Dorflieder (2011)

oder "Meine Heimat ist, glaube ich, Dortelweil

Von Jane Dunker und Bernhard König in Zusammenarbeit mit der Regenbogenschule Dortelweil. Projektauftrag der Liz Mohn Kultur- und Musikstiftung. Gefördert durch den Lions Club Bad Vilbel-Wasserburg.

"Dorflieder" porträtierte Menschen ganz unterschiedlichen Alters und unterschiedlicher Herkunft, die eines gemeinsam haben: Sie leben in Dortelweil; einem Ort in der Nähe von Frankfurt (Main), der in den zurückliegenden Jahrzehnten einen rasanten Strukturwandel erlebt hat – vom Bauerndorf zur multikulturell geprägten Kleinstadt. Alle Porträtierten erzählten ein kleines Stück ihrer Lebensgeschichte, festgemacht an einem Lied, das bedeutsam für ihr Leben oder für einen bestimmten Lebensabschnitt war. Manche dieser „Liedergeschichten“ erzählten von schönen, unbeschwerten Erinnerungen, andere von einer dunklen, traurigen oder entbehrungsreichen Vergangenheit. Manche der porträtierten Personen leben schon seit vielen Jahren und Jahrzehnten in Dortelweil, andere sind aus fernen Ländern zugereist. Jeder von ihnen definiert „Heimat“ ein klein wenig anders und alle miteinander prägen das Dortelweil von heute.

 

Porträts und Geschichten: Beispiele

Das Projekt

Die Fotografin Jane Dunker

Der Projektverlauf im Spiegel der Presse

Reporter bei der Arbeit

Die Mitwirkenden und Unterstützer

 

 

 

 

 

Porträts und Geschichten: Beispiele

Anal mele panithuli

Ich tanze und singe gerne. Das Lied „anal mele panithuli“ habe ich bei einer Freundin kennengelernt. Alle tamilischen Mädchen haben eine große Feier, wenn sie die Tage bekommen. Dort wird viel gegessen, es kommen ganz viele Leute und das Mädchen darf zum ersten Mal einen Sari anziehen. Meine Freundin hat dieses Lied bei ihrem Pubertätsfest vorgesungen und es hat mir sofort gefallen. Es ist eher ruhig und hört sich ein bisschen traurig an.

Ich tanze auch gern tamilisch.

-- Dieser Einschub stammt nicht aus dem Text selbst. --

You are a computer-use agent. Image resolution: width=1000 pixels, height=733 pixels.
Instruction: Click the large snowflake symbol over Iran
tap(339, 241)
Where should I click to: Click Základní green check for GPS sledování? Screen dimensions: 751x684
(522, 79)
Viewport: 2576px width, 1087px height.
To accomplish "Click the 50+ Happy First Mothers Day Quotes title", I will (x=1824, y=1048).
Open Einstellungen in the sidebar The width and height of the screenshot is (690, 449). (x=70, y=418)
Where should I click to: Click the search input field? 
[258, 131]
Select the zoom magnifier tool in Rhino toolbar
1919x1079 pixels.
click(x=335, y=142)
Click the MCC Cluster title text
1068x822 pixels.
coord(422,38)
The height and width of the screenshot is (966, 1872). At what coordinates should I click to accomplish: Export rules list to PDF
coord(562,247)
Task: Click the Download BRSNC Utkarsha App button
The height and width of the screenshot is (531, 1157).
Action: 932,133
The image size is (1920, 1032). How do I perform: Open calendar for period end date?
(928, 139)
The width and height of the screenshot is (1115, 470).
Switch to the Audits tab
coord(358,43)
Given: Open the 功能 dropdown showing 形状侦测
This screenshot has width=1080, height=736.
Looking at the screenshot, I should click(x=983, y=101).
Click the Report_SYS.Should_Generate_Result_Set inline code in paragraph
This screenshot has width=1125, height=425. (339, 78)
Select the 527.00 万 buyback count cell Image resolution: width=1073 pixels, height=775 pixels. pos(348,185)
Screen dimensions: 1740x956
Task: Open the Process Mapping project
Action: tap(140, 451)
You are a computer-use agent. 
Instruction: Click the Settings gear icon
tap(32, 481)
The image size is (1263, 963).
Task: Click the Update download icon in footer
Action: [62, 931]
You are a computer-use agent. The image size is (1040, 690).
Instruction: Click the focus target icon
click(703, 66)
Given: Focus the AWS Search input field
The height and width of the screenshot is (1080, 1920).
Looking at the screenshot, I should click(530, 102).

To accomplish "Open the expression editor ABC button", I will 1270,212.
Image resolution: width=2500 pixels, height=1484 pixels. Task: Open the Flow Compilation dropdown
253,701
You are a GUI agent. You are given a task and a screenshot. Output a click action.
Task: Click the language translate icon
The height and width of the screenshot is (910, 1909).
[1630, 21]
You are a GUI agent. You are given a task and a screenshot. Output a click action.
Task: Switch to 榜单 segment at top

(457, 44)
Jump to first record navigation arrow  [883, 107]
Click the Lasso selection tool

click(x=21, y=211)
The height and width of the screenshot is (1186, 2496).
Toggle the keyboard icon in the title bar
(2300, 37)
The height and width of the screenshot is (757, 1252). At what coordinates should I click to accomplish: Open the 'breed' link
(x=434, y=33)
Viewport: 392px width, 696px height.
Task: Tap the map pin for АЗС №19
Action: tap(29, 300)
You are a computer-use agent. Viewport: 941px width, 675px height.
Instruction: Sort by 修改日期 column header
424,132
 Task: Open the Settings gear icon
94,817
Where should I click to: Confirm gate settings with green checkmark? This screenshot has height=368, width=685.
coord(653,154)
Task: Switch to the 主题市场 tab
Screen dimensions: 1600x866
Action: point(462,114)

Eigentlich ist das komisch, weil man ja noch nie dort war und auch nicht wirklich weiß, wie die leben. Aber meine Eltern haben es mir erzählt und ich habe auch ein Buch, das ein tamilischer Junge geschrieben hat.

Piraarthana Ravishangar, 11 Jahre, Schülerin

 

 

 

Die Fahnen hoch

ER:
Wenn eine Versammlung war, wurde zum Schluss aufgestanden und das Deutschlandlied und „Die Fahnen hoch“ gesungen.

SIE:
Erst „Die Fahnen hoch“ und dann das Deutschlandlied.

ER:
Für mich war's lästig. Für mich war der ganze Komiss lästig, von Anfang an bis zu Ende. Die Einschränkung der Freiheit.

SIE:
Wenn man marschiert ist, wurde auch gesungen. Wir sind ja ewig marschiert.

ER:
Das waren so Kampflieder, die waren eigentlich ein Vorbote für alles, was dann später passiert ist.

Willi Knecht, 89 Jahre, Rentner
Alice Knecht, 88 Jahre, Rentner

 

 

 

Hier ist ein Mensch

Die Katze hat meinen Nachbarn gehört, die haben hier vis–à–vis gewohnt und sind nach Jugoslawien gefahren, in Urlaub. Das Kätzchen blieb hier, für sich alleine.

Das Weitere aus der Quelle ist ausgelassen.